Rewrite the data from the line containing "Where should I click to: Enable" through the line containing "click(x=781, y=566)" as a numbered list, leaving out any blank lines and including nothing outside that span.

......

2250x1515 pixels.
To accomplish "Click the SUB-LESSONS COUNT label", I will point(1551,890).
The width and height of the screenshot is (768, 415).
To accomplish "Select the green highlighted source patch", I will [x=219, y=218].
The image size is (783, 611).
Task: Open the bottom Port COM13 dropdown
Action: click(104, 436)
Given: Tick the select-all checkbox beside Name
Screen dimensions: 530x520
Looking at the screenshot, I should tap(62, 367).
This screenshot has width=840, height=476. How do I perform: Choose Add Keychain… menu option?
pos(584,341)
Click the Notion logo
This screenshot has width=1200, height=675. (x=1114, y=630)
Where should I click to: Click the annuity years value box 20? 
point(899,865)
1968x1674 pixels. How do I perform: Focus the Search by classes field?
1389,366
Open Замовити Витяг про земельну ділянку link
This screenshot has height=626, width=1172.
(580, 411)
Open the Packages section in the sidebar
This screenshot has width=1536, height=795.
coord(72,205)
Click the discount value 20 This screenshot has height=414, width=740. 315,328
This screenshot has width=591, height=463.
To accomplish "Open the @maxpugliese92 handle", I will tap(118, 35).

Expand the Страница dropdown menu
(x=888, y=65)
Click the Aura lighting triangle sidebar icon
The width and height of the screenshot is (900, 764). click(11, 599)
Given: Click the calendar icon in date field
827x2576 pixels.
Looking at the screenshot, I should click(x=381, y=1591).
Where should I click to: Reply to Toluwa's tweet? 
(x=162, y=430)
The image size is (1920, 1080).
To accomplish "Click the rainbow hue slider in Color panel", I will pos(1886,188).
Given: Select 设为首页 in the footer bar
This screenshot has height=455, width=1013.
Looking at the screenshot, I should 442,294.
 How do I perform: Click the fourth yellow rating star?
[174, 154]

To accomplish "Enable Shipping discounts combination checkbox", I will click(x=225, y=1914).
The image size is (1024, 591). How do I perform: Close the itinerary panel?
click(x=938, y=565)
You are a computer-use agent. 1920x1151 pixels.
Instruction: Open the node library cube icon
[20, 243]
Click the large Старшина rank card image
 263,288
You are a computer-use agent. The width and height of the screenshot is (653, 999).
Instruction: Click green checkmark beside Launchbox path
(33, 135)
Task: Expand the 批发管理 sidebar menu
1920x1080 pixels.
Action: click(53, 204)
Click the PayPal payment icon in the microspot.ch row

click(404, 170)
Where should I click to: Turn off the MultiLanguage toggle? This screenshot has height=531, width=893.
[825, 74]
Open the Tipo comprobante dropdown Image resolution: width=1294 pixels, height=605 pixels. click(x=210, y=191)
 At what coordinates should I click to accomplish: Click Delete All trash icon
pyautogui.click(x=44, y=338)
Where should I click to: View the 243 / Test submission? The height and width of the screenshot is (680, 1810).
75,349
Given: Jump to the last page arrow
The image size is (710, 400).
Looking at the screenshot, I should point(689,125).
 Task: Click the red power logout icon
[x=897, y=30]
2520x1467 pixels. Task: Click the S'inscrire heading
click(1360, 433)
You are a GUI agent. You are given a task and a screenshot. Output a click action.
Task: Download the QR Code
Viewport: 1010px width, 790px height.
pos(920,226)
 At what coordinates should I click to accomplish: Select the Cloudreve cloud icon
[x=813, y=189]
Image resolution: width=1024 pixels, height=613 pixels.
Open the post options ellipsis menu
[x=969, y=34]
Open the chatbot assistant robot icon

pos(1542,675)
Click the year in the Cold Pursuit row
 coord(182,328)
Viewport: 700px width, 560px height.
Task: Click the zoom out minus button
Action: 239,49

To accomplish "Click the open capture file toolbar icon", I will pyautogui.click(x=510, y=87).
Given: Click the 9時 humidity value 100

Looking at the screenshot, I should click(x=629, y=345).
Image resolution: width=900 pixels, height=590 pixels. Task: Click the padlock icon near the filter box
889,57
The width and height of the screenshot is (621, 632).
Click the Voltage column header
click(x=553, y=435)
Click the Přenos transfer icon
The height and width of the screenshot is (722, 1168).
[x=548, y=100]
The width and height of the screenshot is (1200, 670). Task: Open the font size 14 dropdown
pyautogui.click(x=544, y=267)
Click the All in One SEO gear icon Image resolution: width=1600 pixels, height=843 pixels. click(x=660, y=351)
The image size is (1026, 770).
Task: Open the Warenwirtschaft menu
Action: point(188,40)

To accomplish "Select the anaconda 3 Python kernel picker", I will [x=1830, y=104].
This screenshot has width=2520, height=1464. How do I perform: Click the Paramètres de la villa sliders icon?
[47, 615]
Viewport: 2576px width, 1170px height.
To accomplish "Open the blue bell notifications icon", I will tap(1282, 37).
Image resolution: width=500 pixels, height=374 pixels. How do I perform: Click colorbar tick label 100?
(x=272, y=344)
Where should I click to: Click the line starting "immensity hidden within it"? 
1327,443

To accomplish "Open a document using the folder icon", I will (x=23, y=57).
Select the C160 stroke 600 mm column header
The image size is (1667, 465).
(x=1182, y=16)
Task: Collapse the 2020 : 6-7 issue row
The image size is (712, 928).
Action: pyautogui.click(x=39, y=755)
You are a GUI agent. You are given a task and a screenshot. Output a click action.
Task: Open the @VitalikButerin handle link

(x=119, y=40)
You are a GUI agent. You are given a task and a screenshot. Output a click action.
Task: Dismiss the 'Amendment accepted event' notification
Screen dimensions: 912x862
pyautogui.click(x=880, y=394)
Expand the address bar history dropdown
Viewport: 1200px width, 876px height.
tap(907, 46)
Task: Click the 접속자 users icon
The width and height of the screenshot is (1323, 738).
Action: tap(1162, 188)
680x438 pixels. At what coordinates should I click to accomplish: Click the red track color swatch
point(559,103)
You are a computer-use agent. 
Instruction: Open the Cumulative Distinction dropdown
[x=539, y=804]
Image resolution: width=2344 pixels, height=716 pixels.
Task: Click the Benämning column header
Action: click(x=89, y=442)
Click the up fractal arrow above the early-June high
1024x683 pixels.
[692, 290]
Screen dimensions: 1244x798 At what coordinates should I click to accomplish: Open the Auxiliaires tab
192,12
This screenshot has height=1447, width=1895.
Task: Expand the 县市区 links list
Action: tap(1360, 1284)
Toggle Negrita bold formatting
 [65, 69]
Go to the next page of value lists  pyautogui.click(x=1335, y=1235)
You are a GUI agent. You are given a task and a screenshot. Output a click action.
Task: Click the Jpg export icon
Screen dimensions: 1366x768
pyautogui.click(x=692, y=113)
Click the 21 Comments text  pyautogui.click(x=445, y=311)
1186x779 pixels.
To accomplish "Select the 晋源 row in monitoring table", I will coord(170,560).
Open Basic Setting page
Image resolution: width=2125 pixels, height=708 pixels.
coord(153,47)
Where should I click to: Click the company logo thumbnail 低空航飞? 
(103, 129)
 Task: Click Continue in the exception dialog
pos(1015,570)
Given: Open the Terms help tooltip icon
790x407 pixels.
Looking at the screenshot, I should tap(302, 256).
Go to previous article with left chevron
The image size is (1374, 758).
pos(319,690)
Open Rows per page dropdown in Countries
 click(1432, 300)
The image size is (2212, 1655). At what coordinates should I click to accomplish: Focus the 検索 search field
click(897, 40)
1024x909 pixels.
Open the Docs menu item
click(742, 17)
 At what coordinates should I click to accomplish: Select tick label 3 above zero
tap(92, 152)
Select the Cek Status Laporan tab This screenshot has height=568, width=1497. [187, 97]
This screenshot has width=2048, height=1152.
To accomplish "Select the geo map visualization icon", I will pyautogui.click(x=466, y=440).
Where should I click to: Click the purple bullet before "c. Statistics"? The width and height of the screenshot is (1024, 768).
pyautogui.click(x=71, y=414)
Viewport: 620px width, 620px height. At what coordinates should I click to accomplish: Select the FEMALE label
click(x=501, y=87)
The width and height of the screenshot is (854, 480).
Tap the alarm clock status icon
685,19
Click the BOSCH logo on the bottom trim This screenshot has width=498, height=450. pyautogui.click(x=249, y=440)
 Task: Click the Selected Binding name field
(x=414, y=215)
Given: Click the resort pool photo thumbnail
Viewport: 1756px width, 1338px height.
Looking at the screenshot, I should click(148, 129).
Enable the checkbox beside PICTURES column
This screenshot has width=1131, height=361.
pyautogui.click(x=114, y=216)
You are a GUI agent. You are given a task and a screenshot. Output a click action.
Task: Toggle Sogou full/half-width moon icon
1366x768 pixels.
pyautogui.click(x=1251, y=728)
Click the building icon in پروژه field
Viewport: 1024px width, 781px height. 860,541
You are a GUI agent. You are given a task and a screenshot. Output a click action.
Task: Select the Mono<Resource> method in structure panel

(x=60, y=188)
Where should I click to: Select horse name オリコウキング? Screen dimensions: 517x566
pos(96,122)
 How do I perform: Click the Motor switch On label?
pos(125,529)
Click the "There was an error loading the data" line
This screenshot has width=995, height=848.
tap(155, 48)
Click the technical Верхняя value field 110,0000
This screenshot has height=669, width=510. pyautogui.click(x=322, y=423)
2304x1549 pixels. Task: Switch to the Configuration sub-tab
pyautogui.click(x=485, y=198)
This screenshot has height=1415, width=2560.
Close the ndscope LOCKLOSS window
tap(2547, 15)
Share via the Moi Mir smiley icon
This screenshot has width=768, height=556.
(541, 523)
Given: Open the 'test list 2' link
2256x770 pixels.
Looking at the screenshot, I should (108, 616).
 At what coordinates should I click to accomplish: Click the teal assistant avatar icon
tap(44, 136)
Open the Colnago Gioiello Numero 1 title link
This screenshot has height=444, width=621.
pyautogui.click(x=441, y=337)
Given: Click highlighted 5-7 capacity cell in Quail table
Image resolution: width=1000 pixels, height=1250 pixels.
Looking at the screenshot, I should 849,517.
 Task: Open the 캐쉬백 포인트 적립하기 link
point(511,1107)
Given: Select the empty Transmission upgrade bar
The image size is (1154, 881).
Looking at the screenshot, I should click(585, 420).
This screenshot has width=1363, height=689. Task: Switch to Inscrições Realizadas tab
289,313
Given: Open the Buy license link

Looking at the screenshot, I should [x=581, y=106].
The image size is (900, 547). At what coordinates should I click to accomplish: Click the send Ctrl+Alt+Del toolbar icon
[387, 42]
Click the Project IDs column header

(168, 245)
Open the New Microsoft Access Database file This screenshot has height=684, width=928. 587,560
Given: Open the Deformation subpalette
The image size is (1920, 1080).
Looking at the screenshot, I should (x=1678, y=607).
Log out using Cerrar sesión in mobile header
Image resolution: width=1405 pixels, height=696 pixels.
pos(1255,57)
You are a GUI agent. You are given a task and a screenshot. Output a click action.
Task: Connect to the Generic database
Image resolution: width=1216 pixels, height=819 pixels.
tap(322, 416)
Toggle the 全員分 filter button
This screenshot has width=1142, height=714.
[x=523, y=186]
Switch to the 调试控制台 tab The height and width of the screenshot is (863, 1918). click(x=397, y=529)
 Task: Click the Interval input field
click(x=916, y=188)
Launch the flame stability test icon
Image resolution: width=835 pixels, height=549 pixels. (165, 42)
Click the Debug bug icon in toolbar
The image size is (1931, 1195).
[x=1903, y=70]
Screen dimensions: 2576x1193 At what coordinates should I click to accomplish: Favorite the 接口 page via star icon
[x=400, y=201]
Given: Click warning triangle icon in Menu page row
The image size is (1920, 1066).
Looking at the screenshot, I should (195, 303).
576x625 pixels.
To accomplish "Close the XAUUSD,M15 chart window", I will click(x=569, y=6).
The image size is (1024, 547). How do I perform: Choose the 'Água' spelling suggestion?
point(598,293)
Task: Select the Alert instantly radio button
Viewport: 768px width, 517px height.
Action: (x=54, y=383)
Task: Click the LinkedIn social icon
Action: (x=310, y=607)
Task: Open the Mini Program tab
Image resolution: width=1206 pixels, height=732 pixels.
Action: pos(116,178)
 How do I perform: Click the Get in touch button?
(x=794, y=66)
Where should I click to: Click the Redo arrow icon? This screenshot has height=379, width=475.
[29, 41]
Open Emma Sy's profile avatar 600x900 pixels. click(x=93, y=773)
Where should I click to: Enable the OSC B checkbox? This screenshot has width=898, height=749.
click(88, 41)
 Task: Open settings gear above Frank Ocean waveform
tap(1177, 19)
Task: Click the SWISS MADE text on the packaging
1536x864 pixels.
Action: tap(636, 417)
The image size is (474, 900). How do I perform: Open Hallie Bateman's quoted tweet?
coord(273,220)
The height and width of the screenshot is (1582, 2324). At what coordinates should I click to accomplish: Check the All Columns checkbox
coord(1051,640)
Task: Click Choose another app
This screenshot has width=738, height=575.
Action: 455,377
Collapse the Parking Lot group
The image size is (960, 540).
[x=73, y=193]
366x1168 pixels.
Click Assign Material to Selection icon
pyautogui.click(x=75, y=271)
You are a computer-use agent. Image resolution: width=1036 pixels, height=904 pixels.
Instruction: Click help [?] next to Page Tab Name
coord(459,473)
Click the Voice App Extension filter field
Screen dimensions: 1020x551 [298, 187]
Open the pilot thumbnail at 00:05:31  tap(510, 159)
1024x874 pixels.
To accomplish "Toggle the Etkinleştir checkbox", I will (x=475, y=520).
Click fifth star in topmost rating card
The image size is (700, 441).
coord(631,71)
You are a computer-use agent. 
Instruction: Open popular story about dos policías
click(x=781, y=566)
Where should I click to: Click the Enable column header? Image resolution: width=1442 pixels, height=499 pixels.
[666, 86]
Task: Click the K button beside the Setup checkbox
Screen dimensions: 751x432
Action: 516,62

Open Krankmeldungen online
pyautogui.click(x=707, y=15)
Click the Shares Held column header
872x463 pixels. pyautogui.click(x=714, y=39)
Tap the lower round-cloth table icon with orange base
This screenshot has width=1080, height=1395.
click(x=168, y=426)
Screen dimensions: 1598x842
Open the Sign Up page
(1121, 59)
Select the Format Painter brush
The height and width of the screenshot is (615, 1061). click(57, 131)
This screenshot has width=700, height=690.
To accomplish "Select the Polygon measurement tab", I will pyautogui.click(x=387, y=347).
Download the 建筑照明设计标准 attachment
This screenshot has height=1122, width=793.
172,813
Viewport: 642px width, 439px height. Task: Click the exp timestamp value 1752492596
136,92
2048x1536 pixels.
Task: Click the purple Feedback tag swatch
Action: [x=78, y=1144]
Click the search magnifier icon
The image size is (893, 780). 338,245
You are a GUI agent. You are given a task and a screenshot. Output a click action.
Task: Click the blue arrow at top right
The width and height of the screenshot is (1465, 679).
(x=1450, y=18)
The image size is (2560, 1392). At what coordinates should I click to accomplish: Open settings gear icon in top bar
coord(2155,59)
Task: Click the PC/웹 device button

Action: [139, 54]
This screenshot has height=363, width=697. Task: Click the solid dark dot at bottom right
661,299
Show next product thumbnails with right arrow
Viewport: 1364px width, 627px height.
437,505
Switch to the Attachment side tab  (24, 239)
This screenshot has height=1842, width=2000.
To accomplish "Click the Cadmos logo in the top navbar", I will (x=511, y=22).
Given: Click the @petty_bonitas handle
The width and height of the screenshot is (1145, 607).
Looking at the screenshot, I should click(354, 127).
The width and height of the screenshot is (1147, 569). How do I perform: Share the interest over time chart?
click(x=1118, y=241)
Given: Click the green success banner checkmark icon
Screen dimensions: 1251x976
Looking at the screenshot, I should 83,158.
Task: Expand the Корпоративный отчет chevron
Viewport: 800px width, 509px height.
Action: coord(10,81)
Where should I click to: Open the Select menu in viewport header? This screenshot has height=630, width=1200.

......

Solution to the problem:
1. Where should I click to: Enable the OSC B checkbox? This screenshot has width=898, height=749.
2. click(88, 41)
3.  Task: Open settings gear above Frank Ocean waveform
4. tap(1177, 19)
5. Task: Click the SWISS MADE text on the packaging
6. 1536x864 pixels.
7. Action: tap(636, 417)
8. The image size is (474, 900). How do I perform: Open Hallie Bateman's quoted tweet?
9. coord(273,220)
10. The height and width of the screenshot is (1582, 2324). At what coordinates should I click to accomplish: Check the All Columns checkbox
11. coord(1051,640)
12. Task: Click Choose another app
13. This screenshot has width=738, height=575.
14. Action: 455,377
15. Collapse the Parking Lot group
16. The image size is (960, 540).
17. [x=73, y=193]
18. 366x1168 pixels.
19. Click Assign Material to Selection icon
20. pyautogui.click(x=75, y=271)
21. You are a computer-use agent. Image resolution: width=1036 pixels, height=904 pixels.
22. Instruction: Click help [?] next to Page Tab Name
23. coord(459,473)
24. Click the Voice App Extension filter field
25. Screen dimensions: 1020x551 [298, 187]
26. Open the pilot thumbnail at 00:05:31  tap(510, 159)
27. 1024x874 pixels.
28. To accomplish "Toggle the Etkinleştir checkbox", I will (x=475, y=520).
29. Click fifth star in topmost rating card
30. The image size is (700, 441).
31. coord(631,71)
32. You are a computer-use agent. 
33. Instruction: Open popular story about dos policías
34. click(x=781, y=566)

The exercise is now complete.